If simple cyst 10-50mm (U score 0) a repeat TVS should be arranged at 4–6 monthly intervals with repeat Ca125 for a period of 1 year. If there are no changes, patients should be reassured and discharged. Further routine scans are not required unless new symptoms develop.
If the cyst changes (increase in size, or appears non-simple) or Ca125 increases the responsible clinician should reassess the risk category and manage appropriately.
Recommendation seven: Symptomatic cysts or low risk/benign cysts >70mm in premenopausal or >50mm in postmenopausal women should be offered surgical management, ideally by a minimal access approach.

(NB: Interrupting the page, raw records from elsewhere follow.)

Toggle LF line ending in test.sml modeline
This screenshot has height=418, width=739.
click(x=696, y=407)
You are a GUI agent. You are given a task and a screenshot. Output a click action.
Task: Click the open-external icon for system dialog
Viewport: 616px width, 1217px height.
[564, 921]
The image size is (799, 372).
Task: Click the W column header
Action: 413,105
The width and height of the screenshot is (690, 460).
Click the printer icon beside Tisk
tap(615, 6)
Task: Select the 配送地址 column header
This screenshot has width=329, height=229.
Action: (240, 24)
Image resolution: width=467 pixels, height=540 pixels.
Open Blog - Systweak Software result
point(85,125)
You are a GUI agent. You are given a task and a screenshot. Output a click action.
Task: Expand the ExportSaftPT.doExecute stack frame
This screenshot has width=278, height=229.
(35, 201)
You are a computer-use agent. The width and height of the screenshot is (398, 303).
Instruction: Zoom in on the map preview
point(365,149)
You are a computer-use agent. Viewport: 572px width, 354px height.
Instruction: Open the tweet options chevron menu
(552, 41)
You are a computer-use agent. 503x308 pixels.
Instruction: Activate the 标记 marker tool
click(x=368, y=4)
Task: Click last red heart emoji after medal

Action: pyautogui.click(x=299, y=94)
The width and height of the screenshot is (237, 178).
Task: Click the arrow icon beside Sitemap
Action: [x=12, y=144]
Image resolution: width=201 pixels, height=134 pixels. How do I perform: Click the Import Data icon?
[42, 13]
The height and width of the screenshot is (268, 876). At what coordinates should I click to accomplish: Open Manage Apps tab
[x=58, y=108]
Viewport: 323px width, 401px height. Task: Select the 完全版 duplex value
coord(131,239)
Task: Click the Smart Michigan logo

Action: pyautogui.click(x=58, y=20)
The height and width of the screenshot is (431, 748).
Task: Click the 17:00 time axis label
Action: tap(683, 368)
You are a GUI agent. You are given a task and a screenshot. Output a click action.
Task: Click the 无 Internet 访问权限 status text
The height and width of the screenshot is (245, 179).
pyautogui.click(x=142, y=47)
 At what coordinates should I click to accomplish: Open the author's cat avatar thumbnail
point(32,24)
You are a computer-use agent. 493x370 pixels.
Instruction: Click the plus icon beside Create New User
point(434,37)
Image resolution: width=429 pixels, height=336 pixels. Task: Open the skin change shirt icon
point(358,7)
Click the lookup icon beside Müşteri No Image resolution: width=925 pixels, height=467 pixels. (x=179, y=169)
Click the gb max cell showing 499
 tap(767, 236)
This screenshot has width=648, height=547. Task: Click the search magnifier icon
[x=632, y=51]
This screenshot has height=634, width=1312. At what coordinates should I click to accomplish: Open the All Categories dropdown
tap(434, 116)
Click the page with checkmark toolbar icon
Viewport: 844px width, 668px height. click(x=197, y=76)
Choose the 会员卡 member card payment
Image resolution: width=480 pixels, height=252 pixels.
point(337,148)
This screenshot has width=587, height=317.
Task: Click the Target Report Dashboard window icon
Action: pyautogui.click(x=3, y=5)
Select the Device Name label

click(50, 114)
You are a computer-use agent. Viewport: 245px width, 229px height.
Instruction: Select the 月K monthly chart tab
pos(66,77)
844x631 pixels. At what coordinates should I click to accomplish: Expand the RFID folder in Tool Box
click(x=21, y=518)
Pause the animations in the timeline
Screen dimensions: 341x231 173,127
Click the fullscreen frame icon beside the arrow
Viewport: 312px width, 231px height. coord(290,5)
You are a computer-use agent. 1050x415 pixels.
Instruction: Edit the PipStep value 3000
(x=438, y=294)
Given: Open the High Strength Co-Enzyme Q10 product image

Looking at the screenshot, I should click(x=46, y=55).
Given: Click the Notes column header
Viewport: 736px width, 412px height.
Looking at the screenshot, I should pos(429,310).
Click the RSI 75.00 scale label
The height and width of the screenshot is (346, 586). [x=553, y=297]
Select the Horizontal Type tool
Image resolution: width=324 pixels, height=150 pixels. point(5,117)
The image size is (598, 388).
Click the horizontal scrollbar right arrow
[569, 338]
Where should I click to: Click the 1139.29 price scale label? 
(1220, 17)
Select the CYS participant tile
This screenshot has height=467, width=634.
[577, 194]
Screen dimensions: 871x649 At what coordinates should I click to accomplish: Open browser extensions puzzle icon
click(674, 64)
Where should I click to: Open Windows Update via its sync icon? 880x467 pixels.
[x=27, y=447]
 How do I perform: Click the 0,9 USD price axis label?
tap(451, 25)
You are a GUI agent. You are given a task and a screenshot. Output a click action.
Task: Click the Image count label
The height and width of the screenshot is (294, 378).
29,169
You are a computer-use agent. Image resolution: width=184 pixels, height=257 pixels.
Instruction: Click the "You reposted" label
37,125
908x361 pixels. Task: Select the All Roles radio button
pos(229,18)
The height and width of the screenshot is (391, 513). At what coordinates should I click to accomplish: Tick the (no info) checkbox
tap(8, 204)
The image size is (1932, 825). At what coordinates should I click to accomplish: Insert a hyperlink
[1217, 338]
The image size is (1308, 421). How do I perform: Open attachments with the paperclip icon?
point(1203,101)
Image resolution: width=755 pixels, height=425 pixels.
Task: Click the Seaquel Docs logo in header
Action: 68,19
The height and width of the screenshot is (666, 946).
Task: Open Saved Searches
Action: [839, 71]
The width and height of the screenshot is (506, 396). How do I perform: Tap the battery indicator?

Patients should be clinically assessed taking into account comorbidities, previous surgery, and fertility concerns versus the benefits of surgery. The risk of torsion, rupture and emergency surgery should be considered and discussed with the patient.
If the woman does not wish surgical management she should be followed up as per recommendation six.
Recommendation eight: Surgical management of benign ovarian masses should be performed laparoscopically unless the size of the cyst precludes this. In premenopausal women, management should aim for ovarian preservation unless oophorectomy is indicated for other clinical reasons, or is the woman’s preference. Due to the high chance of recurrence, cyst aspiration either transvaginally, transabdominally or laparoscopically is only appropriate in highly selected cases.
The laparoscopic approach for elective surgical management of ovarian masses presumed to be benign is associated with lower postoperative morbidity and shorter recovery time and is preferable to laparotomy in suitable patients. Laparoscopic management is cost effective as it is associated with earlier hospital discharge and return to work, as well as reduced febrile morbidity, less pain and lower rates of post-operative complications.
Benign ovarian cysts should be managed either by cystectomy or oophorectomy (where appropriate) as the recurrence rates following aspiration are high, ranging from 53-84% 5. Spillage of cyst contents should be avoided where possible as preoperative and intraoperative assessment can never absolutely exclude malignancy. Consideration should be given to the use of a tissue retrieval bag to avoid peritoneal spill of cystic contents.
Where possible, removal of benign ovarian masses should be via the umbilical port. This results in less postoperative pain, quicker retrieval than using lateral ports, reduced risk of post-site hernia and improved cosmesis1.